» What the task requires: Show all lines from the listing below that contain "computer".

» Material shown:
━━━━━━━━━━━━━━━━━━━━

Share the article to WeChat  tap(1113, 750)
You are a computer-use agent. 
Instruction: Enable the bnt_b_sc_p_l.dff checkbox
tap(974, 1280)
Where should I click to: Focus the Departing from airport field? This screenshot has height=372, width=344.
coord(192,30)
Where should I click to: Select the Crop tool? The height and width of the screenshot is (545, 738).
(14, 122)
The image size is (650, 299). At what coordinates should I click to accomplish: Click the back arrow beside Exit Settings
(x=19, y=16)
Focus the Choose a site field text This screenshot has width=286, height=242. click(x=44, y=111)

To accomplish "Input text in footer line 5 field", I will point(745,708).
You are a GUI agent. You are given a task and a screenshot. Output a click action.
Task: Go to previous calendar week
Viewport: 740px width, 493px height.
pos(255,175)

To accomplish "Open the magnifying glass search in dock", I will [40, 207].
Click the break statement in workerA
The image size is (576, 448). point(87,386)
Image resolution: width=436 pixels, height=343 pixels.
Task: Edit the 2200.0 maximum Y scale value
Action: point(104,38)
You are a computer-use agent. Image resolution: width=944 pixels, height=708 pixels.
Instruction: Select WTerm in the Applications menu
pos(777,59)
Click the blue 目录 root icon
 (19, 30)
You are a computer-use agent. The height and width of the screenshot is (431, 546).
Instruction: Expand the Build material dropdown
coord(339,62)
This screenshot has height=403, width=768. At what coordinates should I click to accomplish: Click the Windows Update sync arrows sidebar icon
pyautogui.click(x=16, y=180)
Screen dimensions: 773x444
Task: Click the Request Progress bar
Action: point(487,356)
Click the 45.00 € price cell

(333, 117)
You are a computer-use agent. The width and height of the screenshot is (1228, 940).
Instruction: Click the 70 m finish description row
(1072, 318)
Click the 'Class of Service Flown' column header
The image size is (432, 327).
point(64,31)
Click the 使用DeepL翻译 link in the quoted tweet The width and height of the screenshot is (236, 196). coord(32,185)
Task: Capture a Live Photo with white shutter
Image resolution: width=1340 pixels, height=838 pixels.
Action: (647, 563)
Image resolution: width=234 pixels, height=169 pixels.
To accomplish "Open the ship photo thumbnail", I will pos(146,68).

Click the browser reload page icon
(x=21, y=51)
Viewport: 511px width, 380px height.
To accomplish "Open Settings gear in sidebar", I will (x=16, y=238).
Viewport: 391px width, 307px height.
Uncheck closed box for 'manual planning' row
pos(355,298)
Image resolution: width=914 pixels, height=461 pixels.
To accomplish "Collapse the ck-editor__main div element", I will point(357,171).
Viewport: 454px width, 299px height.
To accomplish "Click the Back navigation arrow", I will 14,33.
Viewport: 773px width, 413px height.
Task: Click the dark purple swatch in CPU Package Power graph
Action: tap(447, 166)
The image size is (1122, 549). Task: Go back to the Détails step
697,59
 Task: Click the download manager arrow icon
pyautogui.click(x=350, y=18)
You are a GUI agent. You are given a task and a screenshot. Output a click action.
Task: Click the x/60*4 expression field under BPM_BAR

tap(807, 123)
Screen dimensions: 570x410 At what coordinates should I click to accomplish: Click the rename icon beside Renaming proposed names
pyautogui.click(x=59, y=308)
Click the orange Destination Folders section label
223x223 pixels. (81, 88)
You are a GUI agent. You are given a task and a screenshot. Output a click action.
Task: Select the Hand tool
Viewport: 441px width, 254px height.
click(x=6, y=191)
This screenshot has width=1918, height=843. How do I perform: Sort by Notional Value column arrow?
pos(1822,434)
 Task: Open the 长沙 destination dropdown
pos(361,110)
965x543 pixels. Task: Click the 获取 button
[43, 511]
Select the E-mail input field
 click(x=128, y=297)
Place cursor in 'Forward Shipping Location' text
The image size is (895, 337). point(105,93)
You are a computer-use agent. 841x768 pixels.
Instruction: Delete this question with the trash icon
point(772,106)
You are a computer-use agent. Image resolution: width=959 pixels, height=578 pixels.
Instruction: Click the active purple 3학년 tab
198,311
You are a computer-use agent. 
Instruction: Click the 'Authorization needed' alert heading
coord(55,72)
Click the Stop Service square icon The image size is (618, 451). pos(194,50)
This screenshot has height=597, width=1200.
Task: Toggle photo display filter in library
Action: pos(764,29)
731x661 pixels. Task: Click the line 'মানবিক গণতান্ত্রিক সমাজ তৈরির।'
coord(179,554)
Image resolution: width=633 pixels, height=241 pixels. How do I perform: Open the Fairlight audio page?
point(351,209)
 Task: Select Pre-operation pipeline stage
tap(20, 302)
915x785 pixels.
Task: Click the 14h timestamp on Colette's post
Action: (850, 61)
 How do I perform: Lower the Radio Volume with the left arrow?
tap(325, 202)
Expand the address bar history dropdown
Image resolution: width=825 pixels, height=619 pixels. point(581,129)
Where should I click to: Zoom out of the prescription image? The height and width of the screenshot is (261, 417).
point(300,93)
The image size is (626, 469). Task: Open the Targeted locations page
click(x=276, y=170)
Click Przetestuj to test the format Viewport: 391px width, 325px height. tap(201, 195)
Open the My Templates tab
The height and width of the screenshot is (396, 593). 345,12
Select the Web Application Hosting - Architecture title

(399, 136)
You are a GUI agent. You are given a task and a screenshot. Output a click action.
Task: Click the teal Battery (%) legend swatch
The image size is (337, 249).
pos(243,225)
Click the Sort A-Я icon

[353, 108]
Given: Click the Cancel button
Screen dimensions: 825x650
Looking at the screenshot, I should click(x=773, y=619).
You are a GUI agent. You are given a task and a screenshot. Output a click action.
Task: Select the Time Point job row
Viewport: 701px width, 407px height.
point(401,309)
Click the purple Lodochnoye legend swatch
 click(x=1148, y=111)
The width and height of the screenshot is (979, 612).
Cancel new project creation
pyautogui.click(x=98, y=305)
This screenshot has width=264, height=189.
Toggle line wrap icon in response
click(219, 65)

━━━━━━━━━━━━━━━━━━━━

» Answer to the exercise:
You are a computer-use agent. 
You are a computer-use agent. Image resolution: width=944 pixels, height=708 pixels.
You are a computer-use agent. The height and width of the screenshot is (431, 546).
You are a computer-use agent. The width and height of the screenshot is (1228, 940).
You are a computer-use agent. 841x768 pixels.
You are a computer-use agent. Image resolution: width=959 pixels, height=578 pixels.
You are a computer-use agent. 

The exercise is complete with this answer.